Words by Nick Wells
While a band billed as a combination of The Foo Fighters, Green Day and Alter Bridge gives itself a clear template from which to work, it also leaves open the possibility of being seen as derivative. Instead, from the first moment of the opening track of Universe, the new album from A New Tomorrow, the sense is of a band standing on giants’ shoulders and lifting off into its own stratosphere. For, make no mistake, based on this album the band has it in them to carve their own niche in the rock firmament.
The single I Wanna Live definitely evokes The Foos, but stands on its own as a four-minute gem. Alessio Garavello’s vocals take flight in the gloriously commercial chorus and don’t touch down again during the whole album.
In Step Into the Wild the softer side of the band is glimpsed and the chorus becomes wildly memorable after a few listens. The restrained mood is carried over into the beginning of Home but is blown away by what follows in the rest of the song.
Universe, the eponymous title track, seems a contender for single release, containing as it does more hooks and soaring vocals. One slightly off note: the bonus track, Abrasive, brings to mind Thin Lizzy’s Jailbreak in terms of content and feel but, honestly, is superfluous to the collection. It manages to over-extend itself in its near six minutes where all the other tracks have said and done what they need to in around four.

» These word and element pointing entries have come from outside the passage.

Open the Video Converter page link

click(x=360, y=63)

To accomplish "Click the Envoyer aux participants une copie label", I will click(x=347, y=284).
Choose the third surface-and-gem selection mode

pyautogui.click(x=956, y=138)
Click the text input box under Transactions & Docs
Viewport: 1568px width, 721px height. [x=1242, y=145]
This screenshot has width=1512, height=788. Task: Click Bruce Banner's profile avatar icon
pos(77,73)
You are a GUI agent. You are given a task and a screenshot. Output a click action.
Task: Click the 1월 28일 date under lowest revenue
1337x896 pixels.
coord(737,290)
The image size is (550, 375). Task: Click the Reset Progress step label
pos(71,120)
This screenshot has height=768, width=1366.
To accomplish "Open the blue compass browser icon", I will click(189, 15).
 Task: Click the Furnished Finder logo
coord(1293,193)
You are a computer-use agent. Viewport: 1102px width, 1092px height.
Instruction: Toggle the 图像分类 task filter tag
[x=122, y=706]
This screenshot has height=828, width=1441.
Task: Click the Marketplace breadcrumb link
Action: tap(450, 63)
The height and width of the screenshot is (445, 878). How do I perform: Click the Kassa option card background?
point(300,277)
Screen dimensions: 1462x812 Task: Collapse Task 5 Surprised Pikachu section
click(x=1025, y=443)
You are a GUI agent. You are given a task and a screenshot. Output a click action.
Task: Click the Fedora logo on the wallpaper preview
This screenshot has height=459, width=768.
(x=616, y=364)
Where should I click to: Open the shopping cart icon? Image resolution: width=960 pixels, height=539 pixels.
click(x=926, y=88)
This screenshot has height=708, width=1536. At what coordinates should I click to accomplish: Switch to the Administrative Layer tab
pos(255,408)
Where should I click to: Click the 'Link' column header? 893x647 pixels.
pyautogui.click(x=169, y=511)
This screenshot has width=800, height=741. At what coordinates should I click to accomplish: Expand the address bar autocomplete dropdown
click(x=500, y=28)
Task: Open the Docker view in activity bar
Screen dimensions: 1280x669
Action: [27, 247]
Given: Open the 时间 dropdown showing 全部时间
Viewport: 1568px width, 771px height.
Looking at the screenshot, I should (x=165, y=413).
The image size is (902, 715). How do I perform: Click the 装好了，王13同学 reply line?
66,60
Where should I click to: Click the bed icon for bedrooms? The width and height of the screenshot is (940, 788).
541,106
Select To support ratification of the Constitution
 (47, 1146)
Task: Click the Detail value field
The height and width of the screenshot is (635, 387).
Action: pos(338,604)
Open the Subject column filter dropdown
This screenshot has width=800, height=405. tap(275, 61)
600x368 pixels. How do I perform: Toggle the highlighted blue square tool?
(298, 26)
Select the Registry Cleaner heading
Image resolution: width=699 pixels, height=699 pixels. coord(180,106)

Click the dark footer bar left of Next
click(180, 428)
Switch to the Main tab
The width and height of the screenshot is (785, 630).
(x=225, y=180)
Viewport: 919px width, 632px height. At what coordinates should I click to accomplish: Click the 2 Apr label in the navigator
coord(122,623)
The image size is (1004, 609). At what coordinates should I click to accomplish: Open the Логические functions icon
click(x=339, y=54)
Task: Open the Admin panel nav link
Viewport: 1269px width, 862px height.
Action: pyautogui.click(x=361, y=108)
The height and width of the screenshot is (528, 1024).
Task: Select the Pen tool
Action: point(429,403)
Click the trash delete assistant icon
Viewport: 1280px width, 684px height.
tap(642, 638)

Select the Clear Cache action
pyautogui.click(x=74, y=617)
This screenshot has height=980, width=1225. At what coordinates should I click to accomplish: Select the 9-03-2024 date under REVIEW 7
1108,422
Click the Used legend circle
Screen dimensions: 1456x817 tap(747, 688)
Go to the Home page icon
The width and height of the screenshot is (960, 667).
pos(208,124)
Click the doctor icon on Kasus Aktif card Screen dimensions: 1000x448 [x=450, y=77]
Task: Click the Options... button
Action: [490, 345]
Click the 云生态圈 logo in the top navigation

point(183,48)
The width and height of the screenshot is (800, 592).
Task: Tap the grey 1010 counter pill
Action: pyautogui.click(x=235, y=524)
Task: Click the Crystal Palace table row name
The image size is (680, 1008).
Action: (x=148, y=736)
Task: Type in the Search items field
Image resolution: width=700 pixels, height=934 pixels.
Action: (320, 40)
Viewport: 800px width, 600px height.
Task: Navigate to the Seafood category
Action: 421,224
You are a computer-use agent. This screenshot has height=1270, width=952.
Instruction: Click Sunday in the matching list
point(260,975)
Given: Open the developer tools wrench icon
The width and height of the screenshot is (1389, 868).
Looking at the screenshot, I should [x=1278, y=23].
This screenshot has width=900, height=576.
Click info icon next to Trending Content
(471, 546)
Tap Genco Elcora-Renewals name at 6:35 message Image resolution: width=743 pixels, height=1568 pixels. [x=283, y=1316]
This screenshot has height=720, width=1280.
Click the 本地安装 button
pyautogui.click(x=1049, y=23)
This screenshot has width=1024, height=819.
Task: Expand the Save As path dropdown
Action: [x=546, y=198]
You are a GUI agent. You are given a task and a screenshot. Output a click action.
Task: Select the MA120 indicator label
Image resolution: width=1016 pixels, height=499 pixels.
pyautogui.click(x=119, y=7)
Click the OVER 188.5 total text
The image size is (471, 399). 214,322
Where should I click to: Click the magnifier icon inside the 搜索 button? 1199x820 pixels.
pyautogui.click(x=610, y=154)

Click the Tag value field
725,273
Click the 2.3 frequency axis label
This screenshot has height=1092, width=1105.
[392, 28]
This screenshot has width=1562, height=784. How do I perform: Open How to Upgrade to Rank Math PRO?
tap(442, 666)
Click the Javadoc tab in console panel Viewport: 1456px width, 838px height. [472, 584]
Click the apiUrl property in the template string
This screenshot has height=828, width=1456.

In fact, it is in the very concision of nearly all the songs that the attraction of Universe ultimately lies. Not for this band the tortuous seven minute, self-indulgent epics that many others in this genre seem unable to avoid. This album sets out to deliver its message in bite-size chunks, with crunching guitars and powerful vocals and it succeeds in doing just that.
If you like your harder-edged rock just on the edge of popular then take a listen.